## START
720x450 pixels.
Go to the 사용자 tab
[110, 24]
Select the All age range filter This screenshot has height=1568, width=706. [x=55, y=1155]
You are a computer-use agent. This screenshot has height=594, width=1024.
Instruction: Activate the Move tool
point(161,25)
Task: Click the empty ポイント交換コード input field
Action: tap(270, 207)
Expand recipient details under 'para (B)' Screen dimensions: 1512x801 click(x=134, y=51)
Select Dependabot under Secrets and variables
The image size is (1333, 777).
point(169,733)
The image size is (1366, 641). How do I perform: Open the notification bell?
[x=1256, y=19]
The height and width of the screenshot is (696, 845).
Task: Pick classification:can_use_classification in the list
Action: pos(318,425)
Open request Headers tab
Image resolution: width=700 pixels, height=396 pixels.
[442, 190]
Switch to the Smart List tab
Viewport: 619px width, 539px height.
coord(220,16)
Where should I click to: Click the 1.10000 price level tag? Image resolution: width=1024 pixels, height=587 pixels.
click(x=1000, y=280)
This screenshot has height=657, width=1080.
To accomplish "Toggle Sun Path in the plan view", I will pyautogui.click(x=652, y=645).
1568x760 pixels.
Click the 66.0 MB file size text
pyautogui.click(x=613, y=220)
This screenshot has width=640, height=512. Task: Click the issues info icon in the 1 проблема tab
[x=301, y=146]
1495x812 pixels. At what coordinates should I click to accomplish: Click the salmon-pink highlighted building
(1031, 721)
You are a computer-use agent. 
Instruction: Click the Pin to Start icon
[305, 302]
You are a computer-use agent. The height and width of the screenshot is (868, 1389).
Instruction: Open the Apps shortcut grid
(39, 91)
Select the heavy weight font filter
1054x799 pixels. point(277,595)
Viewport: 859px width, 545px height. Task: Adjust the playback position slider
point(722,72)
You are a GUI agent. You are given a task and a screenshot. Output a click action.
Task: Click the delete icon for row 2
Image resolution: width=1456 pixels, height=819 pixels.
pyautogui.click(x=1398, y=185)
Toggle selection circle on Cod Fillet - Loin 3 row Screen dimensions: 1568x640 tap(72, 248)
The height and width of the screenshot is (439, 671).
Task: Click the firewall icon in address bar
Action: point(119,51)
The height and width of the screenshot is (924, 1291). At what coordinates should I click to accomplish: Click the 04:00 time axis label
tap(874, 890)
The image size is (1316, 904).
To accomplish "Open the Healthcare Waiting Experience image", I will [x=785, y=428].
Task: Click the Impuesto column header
## END
:: Your goal ::
Reproduce every line of the material above, without changing anything.

:: Complete response ::
720x450 pixels.
Go to the 사용자 tab
[110, 24]
Select the All age range filter This screenshot has height=1568, width=706. [x=55, y=1155]
You are a computer-use agent. This screenshot has height=594, width=1024.
Instruction: Activate the Move tool
point(161,25)
Task: Click the empty ポイント交換コード input field
Action: tap(270, 207)
Expand recipient details under 'para (B)' Screen dimensions: 1512x801 click(x=134, y=51)
Select Dependabot under Secrets and variables
The image size is (1333, 777).
point(169,733)
The image size is (1366, 641). How do I perform: Open the notification bell?
[x=1256, y=19]
The height and width of the screenshot is (696, 845).
Task: Pick classification:can_use_classification in the list
Action: pos(318,425)
Open request Headers tab
Image resolution: width=700 pixels, height=396 pixels.
[442, 190]
Switch to the Smart List tab
Viewport: 619px width, 539px height.
coord(220,16)
Where should I click to: Click the 1.10000 price level tag? Image resolution: width=1024 pixels, height=587 pixels.
click(x=1000, y=280)
This screenshot has height=657, width=1080.
To accomplish "Toggle Sun Path in the plan view", I will pyautogui.click(x=652, y=645).
1568x760 pixels.
Click the 66.0 MB file size text
pyautogui.click(x=613, y=220)
This screenshot has width=640, height=512. Task: Click the issues info icon in the 1 проблема tab
[x=301, y=146]
1495x812 pixels. At what coordinates should I click to accomplish: Click the salmon-pink highlighted building
(1031, 721)
You are a computer-use agent. 
Instruction: Click the Pin to Start icon
[305, 302]
You are a computer-use agent. The height and width of the screenshot is (868, 1389).
Instruction: Open the Apps shortcut grid
(39, 91)
Select the heavy weight font filter
1054x799 pixels. point(277,595)
Viewport: 859px width, 545px height. Task: Adjust the playback position slider
point(722,72)
You are a GUI agent. You are given a task and a screenshot. Output a click action.
Task: Click the delete icon for row 2
Image resolution: width=1456 pixels, height=819 pixels.
pyautogui.click(x=1398, y=185)
Toggle selection circle on Cod Fillet - Loin 3 row Screen dimensions: 1568x640 tap(72, 248)
The height and width of the screenshot is (439, 671).
Task: Click the firewall icon in address bar
Action: point(119,51)
The height and width of the screenshot is (924, 1291). At what coordinates should I click to accomplish: Click the 04:00 time axis label
tap(874, 890)
The image size is (1316, 904).
To accomplish "Open the Healthcare Waiting Experience image", I will [x=785, y=428].
Task: Click the Impuesto column header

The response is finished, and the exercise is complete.